I currently can't SSH into any of the following hosts: cp1071, cp1072, cp1073 and cp1074. Presumably, this is due to today's maintenance. Note that the host's networking configuration seems fine (eg: I can ping them without issues and icinga is not complaining about them).

This was due to T133387.
Hosts that have an igmp-snooping membership don't receive IPv6 RA and thus don't have a default route for v6. IPv4 was working fine.
Disabling igmp-snooping on asw2-d solved the issue.

Another issues was:

  1. inactive: interfaces interface-range vlan-analytics1-d-eqiad

activating the range solved the issue about unreachable hosts.

Because of miss-communication, the move of server uplinks from asw-d to asw2-d didn't happen today.

We are rescheduling it at 4pm UTC tomorrow (27th) and expecting it to last 1h max.
Racks D7 and D8 are all set and will not be impacted.

EDIT: plan is to start with rack D1, lower switch port, and work the way up the ports number one server moved at a time. Then move to D3, D4, D5. (D6 is empty).

For reference, here are the racks' contents:
D1: https://racktables.wikimedia.org/index.php?page=rack&rack_id=2103
D3: https://racktables.wikimedia.org/index.php?page=rack&rack_id=2105
D4: https://racktables.wikimedia.org/index.php?page=rack&rack_id=2106
D5: https://racktables.wikimedia.org/index.php?page=rack&rack_id=2107

Please let me know if there is any issue with this new time.

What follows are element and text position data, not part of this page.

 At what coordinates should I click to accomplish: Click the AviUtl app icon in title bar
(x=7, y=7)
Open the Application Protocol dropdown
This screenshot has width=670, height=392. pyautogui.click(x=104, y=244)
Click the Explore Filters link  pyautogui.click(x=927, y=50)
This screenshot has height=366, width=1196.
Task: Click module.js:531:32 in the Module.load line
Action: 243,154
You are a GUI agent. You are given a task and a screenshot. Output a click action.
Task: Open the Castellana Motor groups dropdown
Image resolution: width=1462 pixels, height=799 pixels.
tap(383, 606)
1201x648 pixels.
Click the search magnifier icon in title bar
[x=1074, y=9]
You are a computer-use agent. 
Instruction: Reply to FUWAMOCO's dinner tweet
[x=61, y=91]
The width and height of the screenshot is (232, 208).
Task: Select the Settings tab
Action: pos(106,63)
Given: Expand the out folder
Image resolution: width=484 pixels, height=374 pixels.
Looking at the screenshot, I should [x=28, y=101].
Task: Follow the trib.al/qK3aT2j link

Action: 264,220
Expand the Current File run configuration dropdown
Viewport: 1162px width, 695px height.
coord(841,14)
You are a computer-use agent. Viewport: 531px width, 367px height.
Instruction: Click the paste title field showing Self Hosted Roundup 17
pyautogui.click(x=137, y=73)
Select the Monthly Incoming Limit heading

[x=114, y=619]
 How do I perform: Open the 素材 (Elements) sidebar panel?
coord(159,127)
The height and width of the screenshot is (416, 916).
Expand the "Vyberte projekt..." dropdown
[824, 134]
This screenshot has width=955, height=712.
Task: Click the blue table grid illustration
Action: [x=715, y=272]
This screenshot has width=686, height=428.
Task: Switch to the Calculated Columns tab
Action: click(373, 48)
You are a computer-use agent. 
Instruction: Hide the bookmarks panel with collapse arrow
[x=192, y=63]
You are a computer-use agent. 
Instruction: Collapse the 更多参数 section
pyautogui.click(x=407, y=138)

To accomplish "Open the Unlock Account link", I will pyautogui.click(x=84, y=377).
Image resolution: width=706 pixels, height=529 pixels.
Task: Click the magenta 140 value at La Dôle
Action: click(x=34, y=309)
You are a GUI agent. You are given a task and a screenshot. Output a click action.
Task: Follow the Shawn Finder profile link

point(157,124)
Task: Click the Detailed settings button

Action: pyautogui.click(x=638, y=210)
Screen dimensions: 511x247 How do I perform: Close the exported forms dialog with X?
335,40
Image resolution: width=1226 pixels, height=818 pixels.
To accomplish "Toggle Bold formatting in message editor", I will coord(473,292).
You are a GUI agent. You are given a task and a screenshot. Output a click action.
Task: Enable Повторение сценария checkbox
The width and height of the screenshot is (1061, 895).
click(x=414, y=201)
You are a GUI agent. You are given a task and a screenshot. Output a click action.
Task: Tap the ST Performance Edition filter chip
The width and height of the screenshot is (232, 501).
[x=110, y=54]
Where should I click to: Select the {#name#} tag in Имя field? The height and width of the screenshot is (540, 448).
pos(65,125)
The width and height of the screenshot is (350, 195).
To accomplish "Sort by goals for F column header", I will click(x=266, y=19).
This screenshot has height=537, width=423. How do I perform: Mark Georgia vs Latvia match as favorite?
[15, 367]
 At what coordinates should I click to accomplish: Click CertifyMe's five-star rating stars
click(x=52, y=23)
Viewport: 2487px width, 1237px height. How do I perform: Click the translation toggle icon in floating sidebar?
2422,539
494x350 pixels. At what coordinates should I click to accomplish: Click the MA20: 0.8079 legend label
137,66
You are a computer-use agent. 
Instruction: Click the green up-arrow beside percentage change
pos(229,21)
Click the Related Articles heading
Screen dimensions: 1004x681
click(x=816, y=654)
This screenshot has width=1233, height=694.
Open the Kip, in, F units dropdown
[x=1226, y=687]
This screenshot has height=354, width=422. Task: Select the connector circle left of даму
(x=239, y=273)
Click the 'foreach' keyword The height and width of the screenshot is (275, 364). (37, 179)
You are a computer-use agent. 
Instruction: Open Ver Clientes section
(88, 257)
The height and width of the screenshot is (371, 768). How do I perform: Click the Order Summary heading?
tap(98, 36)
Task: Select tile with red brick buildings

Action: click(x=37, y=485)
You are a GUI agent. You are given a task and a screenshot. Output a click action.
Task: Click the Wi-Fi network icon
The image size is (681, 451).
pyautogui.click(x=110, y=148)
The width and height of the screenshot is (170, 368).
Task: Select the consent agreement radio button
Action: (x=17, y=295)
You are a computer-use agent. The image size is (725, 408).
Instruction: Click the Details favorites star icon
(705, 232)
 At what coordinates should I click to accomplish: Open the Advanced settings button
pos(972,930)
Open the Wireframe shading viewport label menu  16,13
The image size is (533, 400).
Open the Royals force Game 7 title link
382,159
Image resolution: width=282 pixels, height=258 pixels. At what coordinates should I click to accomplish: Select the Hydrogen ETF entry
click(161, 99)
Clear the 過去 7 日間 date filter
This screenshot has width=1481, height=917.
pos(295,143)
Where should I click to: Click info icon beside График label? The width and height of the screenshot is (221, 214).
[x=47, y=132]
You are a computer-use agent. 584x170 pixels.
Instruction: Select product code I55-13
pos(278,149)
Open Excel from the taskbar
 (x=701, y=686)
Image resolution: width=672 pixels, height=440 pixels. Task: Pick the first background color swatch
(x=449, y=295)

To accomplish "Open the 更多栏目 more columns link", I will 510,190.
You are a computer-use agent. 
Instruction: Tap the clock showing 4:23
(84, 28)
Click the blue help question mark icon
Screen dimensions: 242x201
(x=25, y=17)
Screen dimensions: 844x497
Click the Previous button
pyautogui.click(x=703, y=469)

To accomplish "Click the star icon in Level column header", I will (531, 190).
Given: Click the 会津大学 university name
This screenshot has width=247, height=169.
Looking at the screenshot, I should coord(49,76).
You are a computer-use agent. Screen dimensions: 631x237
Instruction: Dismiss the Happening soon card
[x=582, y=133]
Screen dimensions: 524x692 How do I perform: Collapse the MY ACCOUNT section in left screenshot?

Mentioned in SAL (#wikimedia-operations) [2017-04-27T16:32:16Z] <gehel> unbanning elasticsearch servers in eqiad row D - elastic10(17|18|19|20) - T148506

Mentioned in SAL (#wikimedia-operations) [2017-04-27T16:53:06Z] <gehel> unbanning all elasticsearch servers in eqiad row D - T148506

All servers have been moved, confirmed no more interfaces are up on asw. and no more traffic (other than multicast) on the asw-asw2 link.
Monitoring is good.
Disabled ae0 on asw2 (to asw).

Will let sit for a few days before unracking/powering off asw.

No more scheduled downtime? Can T162681 be closed?

Great! I'll start undoing some of the preparatory works, that is

  • repool puppetmaster1002
  • switchover oresrdb.svc.eqiad.wmnet from oresrdb1002 => oresrdb1001

Change 351167 had a related patch set uploaded (by Ayounsi; owner: Ayounsi):
[operations/puppet@production] Remove asw-d-eqiad from monitoring - T148506

https://gerrit.wikimedia.org/r/351167

Change 351167 merged by Ayounsi:
[operations/puppet@production] Remove asw-d-eqiad from monitoring - T148506

https://gerrit.wikimedia.org/r/351167

Mentioned in SAL (#wikimedia-operations) [2017-05-01T18:19:06Z] <mutante> manually removed asw-d-eqiad remnants from /etc/icinga/puppet_hosts.cfg to fix icinga config after gerrit:351167 / T148506. fixes Icinga config error. then puppet adds it back

@Cmjohnson you're free to decommission/unrack asw-d-eqiad.

RobH closed subtask Unknown Object (Task) as Resolved.Jun 12 2017, 7:54 PM
RobH closed subtask Unknown Object (Task) as Resolved.Jun 12 2017, 8:02 PM
RobH closed subtask Unknown Object (Task) as Resolved.

Resolving this task, I created a subtask for the decom portion.